Even before the COVID pandemic, arts education was being cut in school districts throughout the country. This was extremely shortsighted then, even worse now.
According to MedicalNewsToday, 75% of youth feel the future is frightening. Although the American Rescue Plan passed by the Biden Administration was a great first step, providing $170 Billion for mental health services for school children, more is needed.
And it’s not just the pandemic, not just children missing in-person instruction. It’s our response to the pandemic in the past and the lack of a coherent cultural response now to the environmental emergency, to mass shootings, to injustice and the threat of hate, autocracy and what DJT represents. It’s the GOP attacks on education itself.
For many children, the arts could provide motivation to get to school and a doorway into learning itself. It can make school something more than mere work, but a place where they can come alive and see their concerns reflected in the curriculum. They can feel a sense of meaning when so much of the reality around them seems hopeless.
According to a study called Champions of Change, arts education can level the playing field, and improve student performance in all areas of learning.

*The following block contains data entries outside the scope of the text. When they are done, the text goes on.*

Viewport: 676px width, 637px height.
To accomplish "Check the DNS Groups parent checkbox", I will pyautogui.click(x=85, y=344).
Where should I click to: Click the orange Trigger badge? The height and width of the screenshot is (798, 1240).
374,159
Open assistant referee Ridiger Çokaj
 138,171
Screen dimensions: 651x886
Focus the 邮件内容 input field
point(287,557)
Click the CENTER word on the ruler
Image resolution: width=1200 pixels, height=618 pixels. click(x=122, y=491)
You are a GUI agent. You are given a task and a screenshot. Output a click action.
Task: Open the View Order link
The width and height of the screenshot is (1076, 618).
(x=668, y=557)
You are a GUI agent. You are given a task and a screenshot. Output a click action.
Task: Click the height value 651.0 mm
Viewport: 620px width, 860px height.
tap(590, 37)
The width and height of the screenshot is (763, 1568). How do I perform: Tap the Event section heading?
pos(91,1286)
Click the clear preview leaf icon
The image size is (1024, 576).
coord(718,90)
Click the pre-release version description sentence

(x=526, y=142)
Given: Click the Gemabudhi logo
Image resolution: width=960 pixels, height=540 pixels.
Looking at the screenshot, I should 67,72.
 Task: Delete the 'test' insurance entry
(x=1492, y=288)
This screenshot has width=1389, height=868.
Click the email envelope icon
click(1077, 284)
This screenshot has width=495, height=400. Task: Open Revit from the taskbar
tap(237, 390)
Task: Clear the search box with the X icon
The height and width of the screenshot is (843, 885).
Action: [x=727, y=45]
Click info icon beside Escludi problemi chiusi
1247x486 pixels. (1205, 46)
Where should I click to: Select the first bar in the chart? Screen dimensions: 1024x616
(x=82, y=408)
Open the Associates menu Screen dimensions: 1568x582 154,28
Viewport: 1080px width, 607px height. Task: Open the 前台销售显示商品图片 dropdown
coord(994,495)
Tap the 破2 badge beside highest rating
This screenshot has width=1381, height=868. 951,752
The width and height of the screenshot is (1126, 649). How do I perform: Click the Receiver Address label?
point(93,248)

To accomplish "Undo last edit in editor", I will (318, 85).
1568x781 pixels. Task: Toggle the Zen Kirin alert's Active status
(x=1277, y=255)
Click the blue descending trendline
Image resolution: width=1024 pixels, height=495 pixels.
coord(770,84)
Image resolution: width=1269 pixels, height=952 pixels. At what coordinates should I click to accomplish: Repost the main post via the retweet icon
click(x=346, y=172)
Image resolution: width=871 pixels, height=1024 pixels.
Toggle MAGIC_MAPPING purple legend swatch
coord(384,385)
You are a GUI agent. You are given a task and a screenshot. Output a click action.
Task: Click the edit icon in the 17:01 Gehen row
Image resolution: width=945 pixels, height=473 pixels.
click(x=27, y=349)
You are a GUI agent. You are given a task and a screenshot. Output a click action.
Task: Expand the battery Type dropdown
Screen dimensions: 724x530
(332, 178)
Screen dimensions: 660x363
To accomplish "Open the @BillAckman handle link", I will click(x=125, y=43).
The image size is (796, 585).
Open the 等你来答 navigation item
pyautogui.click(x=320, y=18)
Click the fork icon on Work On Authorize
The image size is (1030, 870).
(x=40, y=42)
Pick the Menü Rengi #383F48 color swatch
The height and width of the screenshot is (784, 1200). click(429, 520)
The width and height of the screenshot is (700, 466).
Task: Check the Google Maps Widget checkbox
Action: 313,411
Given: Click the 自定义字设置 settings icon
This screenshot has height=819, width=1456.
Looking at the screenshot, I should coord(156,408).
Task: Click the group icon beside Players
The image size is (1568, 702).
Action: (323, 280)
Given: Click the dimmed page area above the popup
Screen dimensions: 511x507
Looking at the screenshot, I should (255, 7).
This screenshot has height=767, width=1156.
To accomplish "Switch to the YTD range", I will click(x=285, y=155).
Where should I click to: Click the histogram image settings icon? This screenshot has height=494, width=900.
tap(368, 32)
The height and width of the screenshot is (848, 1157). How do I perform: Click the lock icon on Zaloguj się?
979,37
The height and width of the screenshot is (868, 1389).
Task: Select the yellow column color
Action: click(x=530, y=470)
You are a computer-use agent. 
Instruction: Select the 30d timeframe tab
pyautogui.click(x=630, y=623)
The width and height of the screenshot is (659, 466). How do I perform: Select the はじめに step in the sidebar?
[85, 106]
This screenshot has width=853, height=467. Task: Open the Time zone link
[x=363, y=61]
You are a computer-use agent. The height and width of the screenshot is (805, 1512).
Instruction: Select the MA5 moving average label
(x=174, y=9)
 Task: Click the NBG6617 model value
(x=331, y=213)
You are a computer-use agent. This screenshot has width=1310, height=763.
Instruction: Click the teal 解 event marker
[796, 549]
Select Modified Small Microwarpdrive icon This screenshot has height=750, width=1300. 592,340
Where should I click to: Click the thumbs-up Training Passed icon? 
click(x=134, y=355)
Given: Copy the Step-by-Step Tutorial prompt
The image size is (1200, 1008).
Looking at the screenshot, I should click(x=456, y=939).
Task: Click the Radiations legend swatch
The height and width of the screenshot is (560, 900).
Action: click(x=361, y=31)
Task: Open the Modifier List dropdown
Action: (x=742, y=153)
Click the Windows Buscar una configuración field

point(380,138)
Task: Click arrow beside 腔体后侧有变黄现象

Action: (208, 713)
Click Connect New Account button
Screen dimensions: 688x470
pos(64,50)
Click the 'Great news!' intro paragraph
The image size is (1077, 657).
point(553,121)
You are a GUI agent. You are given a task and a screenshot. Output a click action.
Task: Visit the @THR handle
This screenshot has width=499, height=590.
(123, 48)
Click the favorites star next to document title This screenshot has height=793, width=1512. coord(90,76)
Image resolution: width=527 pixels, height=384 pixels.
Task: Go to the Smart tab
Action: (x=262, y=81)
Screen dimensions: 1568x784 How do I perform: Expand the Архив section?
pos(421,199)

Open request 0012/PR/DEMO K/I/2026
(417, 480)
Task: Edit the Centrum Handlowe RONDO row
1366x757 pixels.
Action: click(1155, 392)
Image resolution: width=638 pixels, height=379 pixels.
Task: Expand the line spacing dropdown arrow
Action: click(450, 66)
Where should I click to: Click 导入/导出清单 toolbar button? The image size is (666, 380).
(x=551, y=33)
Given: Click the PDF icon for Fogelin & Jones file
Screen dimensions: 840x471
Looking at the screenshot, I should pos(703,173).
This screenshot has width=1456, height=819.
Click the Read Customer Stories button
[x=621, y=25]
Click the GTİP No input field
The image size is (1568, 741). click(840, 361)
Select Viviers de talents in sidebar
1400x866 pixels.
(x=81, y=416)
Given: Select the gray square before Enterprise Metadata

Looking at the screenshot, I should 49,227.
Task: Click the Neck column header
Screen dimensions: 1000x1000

This was particularly true with students from low-income backgrounds.
The arts provide a more direct entrance into understanding and caring about the experience of others than any other discipline. As such, they provide one of the best ways to embed compassion into the curriculum and to empower young people to take action in all areas of life. This won’t cure society but might heal a student.
In 1969, I was in the Peace Corps in Sierra Leone, and got a chance to witness a ceremony of spirit beings emerging from the jungle to dance a story about the responsibilities of adulthood. The spirits were villagers wearing carved wood masks and raffia from their neck to their feet. After the dance, spirits walked amongst us and then returned to the jungle. I didn’t realize then that I was seeing an early form of theatre.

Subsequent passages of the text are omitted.